Fotoğraf: Wikimedia Commons CC-BY-2.5
Sude ŞENER
Boğaziçi Üniversitesi
Geçtiğimiz haftalarda üniversitelerde son yılların en kalabalık eylemleri gerçekleşti. Bir çok üniversitede binlerce öğrenci “Bir kişi daha eksilmeyeceğiz!”, “Kadın cinayetleri politiktir!” gibi sloganlarla yan yana geldi. Yine birçok üniversitede bu eylemlerin örgütlenmesine çeşitli kadın toplulukları-kulüpleri öncülük etti.
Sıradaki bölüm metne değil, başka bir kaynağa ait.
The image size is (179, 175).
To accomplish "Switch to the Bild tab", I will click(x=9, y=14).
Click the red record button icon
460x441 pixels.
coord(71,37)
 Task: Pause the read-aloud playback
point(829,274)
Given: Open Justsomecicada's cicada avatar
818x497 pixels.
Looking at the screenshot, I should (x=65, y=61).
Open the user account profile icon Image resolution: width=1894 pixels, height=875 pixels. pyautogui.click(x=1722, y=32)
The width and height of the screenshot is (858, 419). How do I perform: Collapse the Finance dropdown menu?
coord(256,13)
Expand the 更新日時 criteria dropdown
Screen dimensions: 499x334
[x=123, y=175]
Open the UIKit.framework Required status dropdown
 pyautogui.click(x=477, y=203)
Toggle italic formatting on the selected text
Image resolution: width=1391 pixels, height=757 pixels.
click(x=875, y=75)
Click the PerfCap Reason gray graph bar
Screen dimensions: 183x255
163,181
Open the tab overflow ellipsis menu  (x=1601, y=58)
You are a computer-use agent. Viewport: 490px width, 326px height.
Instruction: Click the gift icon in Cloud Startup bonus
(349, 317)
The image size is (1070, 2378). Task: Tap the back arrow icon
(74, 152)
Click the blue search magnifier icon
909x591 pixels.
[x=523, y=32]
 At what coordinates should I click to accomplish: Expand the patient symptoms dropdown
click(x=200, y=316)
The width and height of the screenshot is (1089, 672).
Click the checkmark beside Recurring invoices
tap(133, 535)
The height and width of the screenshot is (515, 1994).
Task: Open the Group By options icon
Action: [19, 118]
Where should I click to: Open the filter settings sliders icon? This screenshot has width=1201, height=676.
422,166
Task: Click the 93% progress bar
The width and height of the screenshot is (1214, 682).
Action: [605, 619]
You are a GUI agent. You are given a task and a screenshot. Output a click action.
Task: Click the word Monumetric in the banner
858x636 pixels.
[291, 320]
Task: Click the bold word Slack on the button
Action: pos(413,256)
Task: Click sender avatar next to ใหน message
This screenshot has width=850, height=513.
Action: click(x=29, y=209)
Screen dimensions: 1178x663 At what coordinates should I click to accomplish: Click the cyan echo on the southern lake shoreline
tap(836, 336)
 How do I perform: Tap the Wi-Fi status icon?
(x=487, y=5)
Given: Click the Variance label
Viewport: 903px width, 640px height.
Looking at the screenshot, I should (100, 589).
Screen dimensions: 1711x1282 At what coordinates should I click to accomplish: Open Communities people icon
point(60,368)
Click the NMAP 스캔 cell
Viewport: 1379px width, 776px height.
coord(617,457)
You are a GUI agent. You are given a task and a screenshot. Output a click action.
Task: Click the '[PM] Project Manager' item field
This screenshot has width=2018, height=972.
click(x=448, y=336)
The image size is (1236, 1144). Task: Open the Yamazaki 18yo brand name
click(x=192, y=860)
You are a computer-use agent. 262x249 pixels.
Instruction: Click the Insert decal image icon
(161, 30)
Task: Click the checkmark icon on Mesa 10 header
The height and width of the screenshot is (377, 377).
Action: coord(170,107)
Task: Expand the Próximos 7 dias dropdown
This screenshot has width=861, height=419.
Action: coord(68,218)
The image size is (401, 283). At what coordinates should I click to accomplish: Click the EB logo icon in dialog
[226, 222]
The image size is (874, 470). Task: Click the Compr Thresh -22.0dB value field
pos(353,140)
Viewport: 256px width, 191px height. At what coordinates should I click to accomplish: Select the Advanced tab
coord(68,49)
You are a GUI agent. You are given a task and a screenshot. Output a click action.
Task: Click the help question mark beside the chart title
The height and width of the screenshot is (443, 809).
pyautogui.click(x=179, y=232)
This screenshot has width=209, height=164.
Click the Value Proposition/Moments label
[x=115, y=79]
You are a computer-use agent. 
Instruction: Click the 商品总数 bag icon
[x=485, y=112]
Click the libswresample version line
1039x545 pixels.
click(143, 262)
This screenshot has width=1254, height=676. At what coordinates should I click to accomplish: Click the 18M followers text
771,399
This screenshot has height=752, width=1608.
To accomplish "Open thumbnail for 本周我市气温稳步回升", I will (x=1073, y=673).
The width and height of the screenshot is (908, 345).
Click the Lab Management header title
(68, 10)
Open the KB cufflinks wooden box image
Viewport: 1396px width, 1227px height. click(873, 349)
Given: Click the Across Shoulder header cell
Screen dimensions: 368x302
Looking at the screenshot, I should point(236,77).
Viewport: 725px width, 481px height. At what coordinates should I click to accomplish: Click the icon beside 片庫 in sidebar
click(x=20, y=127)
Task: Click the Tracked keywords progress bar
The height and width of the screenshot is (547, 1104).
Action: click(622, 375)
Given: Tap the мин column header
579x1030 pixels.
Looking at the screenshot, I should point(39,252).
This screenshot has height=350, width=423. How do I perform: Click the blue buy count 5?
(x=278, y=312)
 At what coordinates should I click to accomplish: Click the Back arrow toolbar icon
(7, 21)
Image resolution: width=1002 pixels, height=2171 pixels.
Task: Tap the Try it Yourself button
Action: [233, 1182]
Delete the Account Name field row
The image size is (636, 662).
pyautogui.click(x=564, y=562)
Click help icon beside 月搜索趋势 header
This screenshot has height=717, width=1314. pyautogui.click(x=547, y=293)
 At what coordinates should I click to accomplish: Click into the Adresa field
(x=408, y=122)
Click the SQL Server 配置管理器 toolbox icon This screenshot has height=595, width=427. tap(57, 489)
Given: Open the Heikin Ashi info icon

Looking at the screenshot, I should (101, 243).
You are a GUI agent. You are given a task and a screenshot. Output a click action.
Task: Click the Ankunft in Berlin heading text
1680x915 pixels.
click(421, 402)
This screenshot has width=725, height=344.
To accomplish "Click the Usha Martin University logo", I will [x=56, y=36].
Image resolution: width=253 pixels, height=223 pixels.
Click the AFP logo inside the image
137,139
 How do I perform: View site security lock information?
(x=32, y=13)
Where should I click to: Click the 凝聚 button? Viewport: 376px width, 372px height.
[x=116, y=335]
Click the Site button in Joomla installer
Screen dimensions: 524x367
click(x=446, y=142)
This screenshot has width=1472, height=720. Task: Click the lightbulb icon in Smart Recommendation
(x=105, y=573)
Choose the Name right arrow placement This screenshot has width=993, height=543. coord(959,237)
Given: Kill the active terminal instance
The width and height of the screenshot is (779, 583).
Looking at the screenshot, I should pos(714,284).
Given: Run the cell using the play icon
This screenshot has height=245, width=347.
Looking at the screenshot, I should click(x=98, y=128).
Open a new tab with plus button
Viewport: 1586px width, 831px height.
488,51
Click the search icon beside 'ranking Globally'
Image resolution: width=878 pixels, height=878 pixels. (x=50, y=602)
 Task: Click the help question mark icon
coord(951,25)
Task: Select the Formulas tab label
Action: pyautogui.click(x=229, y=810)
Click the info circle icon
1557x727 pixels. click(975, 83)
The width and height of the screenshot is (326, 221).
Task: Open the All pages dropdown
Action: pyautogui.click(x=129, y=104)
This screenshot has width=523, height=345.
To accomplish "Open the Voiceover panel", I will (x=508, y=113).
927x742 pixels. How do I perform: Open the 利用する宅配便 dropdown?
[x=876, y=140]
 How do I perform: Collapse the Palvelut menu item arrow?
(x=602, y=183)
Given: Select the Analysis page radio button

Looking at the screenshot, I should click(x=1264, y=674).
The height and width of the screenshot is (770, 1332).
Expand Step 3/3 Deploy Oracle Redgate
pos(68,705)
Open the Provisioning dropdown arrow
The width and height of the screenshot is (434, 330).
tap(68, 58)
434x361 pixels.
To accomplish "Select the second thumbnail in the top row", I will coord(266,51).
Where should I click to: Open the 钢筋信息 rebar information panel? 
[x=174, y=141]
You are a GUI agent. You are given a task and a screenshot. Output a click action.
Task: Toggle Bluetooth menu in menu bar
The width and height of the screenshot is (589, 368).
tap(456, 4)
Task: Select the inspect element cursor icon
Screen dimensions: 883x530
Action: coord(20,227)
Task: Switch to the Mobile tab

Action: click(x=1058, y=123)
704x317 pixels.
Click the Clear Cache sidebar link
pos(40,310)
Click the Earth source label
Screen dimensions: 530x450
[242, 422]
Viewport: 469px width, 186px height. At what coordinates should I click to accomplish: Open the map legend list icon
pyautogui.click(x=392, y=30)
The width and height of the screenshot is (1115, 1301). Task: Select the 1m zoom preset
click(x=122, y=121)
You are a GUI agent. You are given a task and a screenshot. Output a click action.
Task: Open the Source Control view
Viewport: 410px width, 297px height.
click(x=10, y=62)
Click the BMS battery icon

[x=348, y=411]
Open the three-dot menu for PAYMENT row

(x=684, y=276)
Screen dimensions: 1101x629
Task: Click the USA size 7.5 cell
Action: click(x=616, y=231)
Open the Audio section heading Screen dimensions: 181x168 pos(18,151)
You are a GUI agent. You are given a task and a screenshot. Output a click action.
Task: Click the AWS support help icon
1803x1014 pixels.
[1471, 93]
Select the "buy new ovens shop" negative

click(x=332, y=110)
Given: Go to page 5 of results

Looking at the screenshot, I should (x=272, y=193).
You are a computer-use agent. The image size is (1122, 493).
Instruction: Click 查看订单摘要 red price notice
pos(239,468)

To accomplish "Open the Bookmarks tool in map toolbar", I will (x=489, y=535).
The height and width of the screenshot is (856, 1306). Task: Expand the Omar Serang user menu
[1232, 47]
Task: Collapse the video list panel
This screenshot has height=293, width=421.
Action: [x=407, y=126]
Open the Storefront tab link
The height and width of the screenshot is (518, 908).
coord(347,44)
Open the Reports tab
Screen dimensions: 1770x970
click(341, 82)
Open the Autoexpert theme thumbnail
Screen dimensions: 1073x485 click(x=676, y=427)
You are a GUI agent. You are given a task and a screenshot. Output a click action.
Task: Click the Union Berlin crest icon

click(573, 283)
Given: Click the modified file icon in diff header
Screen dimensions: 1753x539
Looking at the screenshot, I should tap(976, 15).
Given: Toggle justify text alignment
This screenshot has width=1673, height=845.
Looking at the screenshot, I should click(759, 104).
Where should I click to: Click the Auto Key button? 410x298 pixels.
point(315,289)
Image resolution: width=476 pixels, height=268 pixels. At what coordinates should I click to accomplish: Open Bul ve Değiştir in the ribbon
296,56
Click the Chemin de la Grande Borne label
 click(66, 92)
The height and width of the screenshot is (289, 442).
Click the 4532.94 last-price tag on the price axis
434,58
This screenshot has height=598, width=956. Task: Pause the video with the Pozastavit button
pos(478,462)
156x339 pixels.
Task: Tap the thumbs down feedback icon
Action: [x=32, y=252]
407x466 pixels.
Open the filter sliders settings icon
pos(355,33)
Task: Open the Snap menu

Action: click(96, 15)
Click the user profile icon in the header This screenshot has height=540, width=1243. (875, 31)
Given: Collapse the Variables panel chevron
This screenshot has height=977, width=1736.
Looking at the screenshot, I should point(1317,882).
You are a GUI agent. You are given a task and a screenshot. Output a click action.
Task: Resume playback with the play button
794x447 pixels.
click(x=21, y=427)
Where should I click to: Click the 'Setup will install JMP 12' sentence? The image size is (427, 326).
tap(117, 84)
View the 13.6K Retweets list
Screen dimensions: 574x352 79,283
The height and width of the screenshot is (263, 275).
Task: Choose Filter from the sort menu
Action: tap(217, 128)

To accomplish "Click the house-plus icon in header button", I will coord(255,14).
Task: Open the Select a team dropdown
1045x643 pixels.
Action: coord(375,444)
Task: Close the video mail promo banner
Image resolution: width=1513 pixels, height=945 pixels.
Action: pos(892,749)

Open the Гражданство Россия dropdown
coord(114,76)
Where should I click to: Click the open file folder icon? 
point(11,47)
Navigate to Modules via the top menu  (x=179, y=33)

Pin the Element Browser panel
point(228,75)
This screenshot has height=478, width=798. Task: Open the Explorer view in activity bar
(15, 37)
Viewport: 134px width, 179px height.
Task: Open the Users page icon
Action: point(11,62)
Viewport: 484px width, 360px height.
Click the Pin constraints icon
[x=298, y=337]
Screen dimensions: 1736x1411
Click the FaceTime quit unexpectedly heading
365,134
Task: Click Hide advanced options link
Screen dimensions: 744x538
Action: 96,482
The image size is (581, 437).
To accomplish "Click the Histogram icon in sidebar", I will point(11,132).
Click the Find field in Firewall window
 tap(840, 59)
Bu eylemler sırasında ve öncesinde aynı zamanda okulların tanıtım haftası vardı. Oryantasyon günleri kadın toplulukları açısından özellikle önemli oluyor çünkü üniversite yönetimlerinin bu toplulukları üvey evlat gibi baktığı gözler önüne seriliyor. YTÜ’de yıllardır kulüp olmasına izin verilmeyen Kadın Çalışmaları Topluluğu bir kenara atılıyor ve rektör bütün kulüpleri tek tek dolaşıp selam verirken KAÇAT’ın önünden geçip görmezden geliyor. YTÜ’de rektörler değişse de kadınların kulübünü yok sayma durumu geleneksel hale geldi. İAÜ’de Kadın Araştırmaları Kulübü’nden bir arkadaşımızın üzerine milliyetçi gruplar tarafından ‘sarı poşet’ fırlatılıyor, üniversite yönetimi bu kadını korumayı geçtim neredeyse durumu alkışlayacak halde. İÜ’de Kadın Çalışmaları Komisyonu’nun standı eylemlere denk gelmiş ve yüzlerce kadın bu kulübü mücadelenin adresi olarak görerek üye olmuş. Aynı zamanda bu dönemin başında üniversite yönetimi geçen sene kazanılan CİTÖK’ün yönergesinde değişiklere gitmiş, antidemokratik bir şekilde yönergenin kapsamını ve amacını daraltmıştı.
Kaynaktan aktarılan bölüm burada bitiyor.